With Scalia writing the dissenting opinion, of course.
I think it would depend on the way the law was written. For example, if a law were passed requiring prisoners to work x hours a week to defray the costs of their imprisonment, does anyone think it would be struck down on 13th Amendment grounds?
On Sept. 15, 1963, the bomb that killed four girls at the 16th Street Baptist Church in Birmingham, Ala., showed America just how far we had to go to fulfill the promise of justice and equality for all, even a century after the 13th Amendment ended slavery. Half a century after the bombing, the struggle is not over, in part because language in that same amendment still undermines the equal humanity of more than 7 million Americans who have been convicted of a crime.
Ratified at the end of the Civil War, the amendment abolished slavery, with one critical exception: Slavery and involuntary servitude actually remain lawful "as a punishment for crime whereof the party shall have been duly convicted." In other words, according to this so-called punishment clause, if you get pulled over with the wrong controlled substance in your trunk, there's nothing in the 13th Amendment to ensure you can't be considered a slave of the state.
The punishment clause was taken directly from the Northwest Ordinance of 1787 and reflected the belief of the time that hard work was essential to prisoners' moral rehabilitation. But the language was also ambiguous enough to be grossly abused. Soon, the clause was being used to reinstitute slavery under another guise.

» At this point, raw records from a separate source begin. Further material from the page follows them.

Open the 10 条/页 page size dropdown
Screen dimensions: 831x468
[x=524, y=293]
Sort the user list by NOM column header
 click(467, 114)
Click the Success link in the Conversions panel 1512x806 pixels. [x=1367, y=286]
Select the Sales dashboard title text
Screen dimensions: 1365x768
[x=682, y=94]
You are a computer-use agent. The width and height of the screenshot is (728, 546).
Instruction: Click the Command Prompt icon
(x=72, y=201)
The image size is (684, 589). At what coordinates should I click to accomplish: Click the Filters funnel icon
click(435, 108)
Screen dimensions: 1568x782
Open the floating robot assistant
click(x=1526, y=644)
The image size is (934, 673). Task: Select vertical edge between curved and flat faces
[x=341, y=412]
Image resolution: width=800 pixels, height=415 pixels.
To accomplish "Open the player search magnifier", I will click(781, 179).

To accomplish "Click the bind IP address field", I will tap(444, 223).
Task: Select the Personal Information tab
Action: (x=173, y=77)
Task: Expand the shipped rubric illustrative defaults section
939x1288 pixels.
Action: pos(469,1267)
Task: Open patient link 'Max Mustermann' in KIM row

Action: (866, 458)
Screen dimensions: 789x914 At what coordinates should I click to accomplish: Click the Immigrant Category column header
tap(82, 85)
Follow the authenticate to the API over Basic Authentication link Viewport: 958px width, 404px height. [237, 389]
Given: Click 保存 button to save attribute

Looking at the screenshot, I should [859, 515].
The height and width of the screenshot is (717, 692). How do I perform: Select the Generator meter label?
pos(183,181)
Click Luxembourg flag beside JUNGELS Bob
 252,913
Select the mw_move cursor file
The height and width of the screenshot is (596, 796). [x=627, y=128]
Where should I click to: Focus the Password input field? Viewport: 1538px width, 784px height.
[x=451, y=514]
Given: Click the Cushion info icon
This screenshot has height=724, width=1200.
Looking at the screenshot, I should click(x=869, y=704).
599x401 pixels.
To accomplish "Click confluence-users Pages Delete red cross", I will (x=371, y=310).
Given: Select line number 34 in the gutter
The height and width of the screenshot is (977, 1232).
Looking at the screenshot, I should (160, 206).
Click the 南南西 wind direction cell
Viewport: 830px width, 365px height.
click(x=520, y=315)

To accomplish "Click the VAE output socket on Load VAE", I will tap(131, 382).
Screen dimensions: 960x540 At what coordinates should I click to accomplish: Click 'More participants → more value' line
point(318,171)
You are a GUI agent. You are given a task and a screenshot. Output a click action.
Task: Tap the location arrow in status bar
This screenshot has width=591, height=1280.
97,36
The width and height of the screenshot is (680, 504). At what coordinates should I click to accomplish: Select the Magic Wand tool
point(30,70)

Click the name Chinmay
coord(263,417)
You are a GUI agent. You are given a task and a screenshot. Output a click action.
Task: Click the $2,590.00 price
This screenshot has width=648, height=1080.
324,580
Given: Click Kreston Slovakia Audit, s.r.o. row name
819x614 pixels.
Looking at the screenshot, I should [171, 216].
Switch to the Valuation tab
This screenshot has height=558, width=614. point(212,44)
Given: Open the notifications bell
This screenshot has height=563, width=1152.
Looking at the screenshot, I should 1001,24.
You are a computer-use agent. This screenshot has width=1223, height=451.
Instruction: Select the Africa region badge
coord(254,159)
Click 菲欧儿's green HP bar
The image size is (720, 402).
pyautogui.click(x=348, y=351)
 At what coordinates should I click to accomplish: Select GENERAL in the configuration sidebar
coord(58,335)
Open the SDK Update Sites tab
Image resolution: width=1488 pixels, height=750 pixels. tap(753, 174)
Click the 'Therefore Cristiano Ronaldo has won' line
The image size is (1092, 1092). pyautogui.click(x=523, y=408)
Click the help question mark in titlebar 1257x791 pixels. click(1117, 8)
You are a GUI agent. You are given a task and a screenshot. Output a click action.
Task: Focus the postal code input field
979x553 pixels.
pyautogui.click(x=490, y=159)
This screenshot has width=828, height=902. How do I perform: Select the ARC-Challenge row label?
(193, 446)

In 1866, just a year after the Civil War, a black man convicted of theft in Maryland was advertised for sale in the newspaper as punishment. "Vagrancy" — code for being young, black and unemployed — could yield similar results.
Decades later, famed abolitionist Frederick Douglass described how the widespread "convict lease system" exploited the punishment clause to subvert the noble intent of the 13th Amendment: "(States) claim to be too poor to maintain state convicts within prison walls. Hence the convicts are leased out to work for railway contractors, mining companies and those who farm large plantations. These companies assume charge of the convicts, work them as cheap labor and pay the states a handsome revenue for their labor. Nine-tenths of these convicts are negroes." Douglass went on to note that so many blacks were behind bars because law enforcement tended to target them. (Hello, Ferguson!)
Importantly, Supreme Court decisions of the 20th century ensured that no one today is sentenced to actual slavery as a form of criminal punishment, but shades of Douglass' critique still ring true. Black men are incarcerated at six times the rate of white men, thanks in part to uneven enforcement and sentencing in the "war on drugs." While drug use rates vary little among racial groups, people of color stand a much better chance of being searched, prosecuted and convicted than whites, and government studies have found that they serve longer sentences.
Racially imbalanced enforcement also means that minorities are more likely to suffer consequences that outlast their sentences: difficulty finding jobs and housing, lost access to government benefits and, in some places, disenfranchisement.
Next year, the United States will mark the 150th anniversary of the abolition of slavery when, at the cost of 600,000 lives, we concluded that all people, regardless of color, are made in the image of their creator and that slavery is an abomination. Not just because it compels labor, but because it denies the full dignity and value of the enslaved person. As long as it remains in the Constitution, the punishment clause is an offensive vestige of the legacy of dehumanizing and often racist practices in the American criminal justice system.